2019 Fiscal Year Research-status Report
Non-vascular smooth muscle cells on development of lacquer cracks in experimental myopia
Project/Area Number |
19K10003
|
Research Institution | Kurume University |
Principal Investigator |
平田 憲 久留米大学, 医学部, 客員教授 (60295144)
|
Project Period (FY) |
2019-04-01 – 2022-03-31
|
Keywords | 実験近視 / 脈絡膜 / FIB/SEM / 非血管性平滑筋 |
Outline of Annual Research Achievements |
2019年度はヒヨコ眼の正常脈絡膜組織構造の解析を遂行した。 具体的には、ヒヨコ眼における脈絡膜内の非血管性平滑筋(NVSMCs)およびリンパ管様構造(lacunae)の微細構造の解析を行った。生後2週間後のヒヨコを4%パラホルムアルデヒドあるいはHalf-Karnovsky 溶液にて灌流固定をおこなった。
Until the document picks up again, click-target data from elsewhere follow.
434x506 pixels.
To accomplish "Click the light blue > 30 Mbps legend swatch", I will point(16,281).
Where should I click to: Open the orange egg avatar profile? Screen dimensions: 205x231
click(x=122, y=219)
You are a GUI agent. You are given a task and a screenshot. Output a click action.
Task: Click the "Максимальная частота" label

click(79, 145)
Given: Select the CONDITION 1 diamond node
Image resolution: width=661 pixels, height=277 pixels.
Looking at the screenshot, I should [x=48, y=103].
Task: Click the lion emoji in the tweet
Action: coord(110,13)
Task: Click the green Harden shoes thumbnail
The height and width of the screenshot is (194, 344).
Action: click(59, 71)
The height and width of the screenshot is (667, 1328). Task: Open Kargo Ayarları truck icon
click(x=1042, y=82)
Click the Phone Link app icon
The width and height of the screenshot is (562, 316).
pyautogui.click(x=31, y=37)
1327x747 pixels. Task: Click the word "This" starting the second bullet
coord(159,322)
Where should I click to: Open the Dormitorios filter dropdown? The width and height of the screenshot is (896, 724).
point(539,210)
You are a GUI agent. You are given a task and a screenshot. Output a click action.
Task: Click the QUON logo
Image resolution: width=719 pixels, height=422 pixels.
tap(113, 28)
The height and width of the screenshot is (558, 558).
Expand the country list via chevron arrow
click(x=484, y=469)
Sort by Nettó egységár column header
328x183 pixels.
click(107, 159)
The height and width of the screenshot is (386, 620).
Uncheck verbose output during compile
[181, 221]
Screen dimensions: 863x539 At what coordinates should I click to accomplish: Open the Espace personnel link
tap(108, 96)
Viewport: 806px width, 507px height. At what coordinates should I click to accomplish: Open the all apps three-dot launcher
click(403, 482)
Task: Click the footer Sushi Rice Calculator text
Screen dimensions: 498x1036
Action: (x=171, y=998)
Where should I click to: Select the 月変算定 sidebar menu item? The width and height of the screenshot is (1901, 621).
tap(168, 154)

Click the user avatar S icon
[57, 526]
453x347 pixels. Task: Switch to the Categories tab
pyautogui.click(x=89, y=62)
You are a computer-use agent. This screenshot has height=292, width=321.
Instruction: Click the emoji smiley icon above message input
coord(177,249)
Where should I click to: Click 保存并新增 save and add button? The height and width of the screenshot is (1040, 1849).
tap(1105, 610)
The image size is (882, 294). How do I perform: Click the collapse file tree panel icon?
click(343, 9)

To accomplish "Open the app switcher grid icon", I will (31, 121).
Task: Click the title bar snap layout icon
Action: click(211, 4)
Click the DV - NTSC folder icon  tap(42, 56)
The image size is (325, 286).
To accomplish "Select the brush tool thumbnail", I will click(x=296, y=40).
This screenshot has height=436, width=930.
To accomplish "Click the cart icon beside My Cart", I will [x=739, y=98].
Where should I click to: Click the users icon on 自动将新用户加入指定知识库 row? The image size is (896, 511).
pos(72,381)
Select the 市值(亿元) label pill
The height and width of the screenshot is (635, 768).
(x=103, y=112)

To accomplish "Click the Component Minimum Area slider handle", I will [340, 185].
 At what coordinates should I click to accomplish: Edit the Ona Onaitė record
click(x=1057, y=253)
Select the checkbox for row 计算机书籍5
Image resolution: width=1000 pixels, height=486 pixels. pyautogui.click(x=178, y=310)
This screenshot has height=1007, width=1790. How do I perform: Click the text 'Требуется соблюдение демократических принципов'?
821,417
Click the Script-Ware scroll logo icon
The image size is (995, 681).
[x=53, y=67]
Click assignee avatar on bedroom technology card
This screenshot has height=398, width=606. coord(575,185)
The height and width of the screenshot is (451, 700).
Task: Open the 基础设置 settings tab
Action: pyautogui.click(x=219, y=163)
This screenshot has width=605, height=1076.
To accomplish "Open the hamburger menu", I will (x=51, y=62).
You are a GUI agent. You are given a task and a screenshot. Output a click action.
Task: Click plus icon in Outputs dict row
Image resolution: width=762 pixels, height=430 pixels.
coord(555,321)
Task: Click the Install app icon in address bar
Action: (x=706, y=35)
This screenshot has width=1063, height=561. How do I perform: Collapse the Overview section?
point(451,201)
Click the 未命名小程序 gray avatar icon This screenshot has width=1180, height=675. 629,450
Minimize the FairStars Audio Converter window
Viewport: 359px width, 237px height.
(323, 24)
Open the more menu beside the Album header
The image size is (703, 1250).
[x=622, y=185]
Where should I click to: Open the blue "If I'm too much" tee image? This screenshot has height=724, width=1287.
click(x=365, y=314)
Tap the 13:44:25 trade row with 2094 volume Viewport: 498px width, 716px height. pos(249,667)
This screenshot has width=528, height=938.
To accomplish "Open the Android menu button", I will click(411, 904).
眼球を摘出し、脈絡膜をふくむ組織切片あるいはwhole-mount標本を作製し、脈絡膜内に存在する細胞群、とくに脈絡膜血管とNVSMCsに対し、α-smooth muscle actinに対する免疫染色とリンパ管内皮マーカーであるPROX-1に対する染色を行った。 α-smooth muscle cell actinは血管平滑筋のみならず脈絡膜間質に散在するNVSMCsを描出した。PROX-1の局在はヒヨコ脈絡膜内層の毛細血管板の一部のみに見られ、リンパ管様構造は染色されなかった。 正常眼の解析と並行して、ヒヨコ実験近視眼の作製も開始した。生後1週間のヒヨコの右眼の瞼々縫合を行い、2週後に同様に灌流固定を行い、免疫染色を行う一方、電顕(FIB/SEM)による解析も行った。 FIB/SEM用にエポン包埋標本を作製し、NVSMCsの三次元的微細構造解析を試みた。解析は倍率2,000倍および5,000倍、弱拡では100nmごとの切削厚、強拡大では50nmの切削厚でおこなった。脈絡膜間質、上脈絡膜について現在解析を進行中であるが、現時点では正常脈絡膜と近視誘導後の脈絡膜に明らかな差異を認めなかった。
|
Current Status of Research Progress |
Current Status of Research Progress
2: Research has progressed on the whole more than it was originally planned.
Reason
2019年度はNVSMCsとlacunaeの正常構造の観察が目的であった。 Half-Karnovsky 溶液にてヒヨコを灌流固定したのち、眼球を摘出し、脈絡膜をふくむ組織切片あるいはwhole-mount標本を作製し、脈絡膜内に存在する細胞群、とくに脈絡膜血管とNVSMCsの免疫染色による局在、相互関係を観察した。whole-mount標本ではα-smooth muscle cell actinをマーカーとし、NVSMCsを観察した。FIB/SEM用にエポン包埋標本も同時に作製し、NVSMCsの三次元的微細構造解析をおこない、さらに脈絡膜血管およびlacunae構造との連続性の有無を検討した。
|
Strategy for Future Research Activity |
当初の計画通り、NVSMCsとlacunaeの正常構造の解析を進めていくとともに、さらに実検近視眼の脈絡膜のFIB/SEMによる時系列変化の解析をすすめる。 前年度の正常組織に得られた知見をもとに、瞼々縫合(form-deprivation myopia)によって誘導された実検近視を作製し、脈絡膜NVSMCs/lacunaeの構造変化について解析する。生後7日のヒヨコの1眼の上下眼瞼を7-0 Nylon (非吸収、モノフィラメント)にて3か所縫合し、12時間ごとの明暗の環境下で飼育する。術眼を実験眼、未処置の他眼を対照眼とし、処置後2週、4週、8週、16週に開瞼し、屈折度、眼軸長を測定したのち、灌流固定を行い、眼球を摘出する。2-8週では近視発生中の脈絡膜NVSMCs/lacunaeの構造変化を、16週以降では、lacquer cracksをはじめとする、近視特有の病変発生時の脈絡膜の構造変化を検討する。 NVSMCsの立体構築における対照眼と近視眼の差異を検証し、さらにNVSMCsと脈絡膜血管との位置関係、相互関係についても同様に解析する。
|
Causes of Carryover |
2019年度の実験計画のなかで、脈絡膜、強膜の細胞増殖性変化をみる計画も立てていたが、実験計画の遂行上、次年度に変更したため、試薬の一部の計上を行わなかったこと。 現在投稿中の論文の掲載費用を次年度に計上予定であることによる。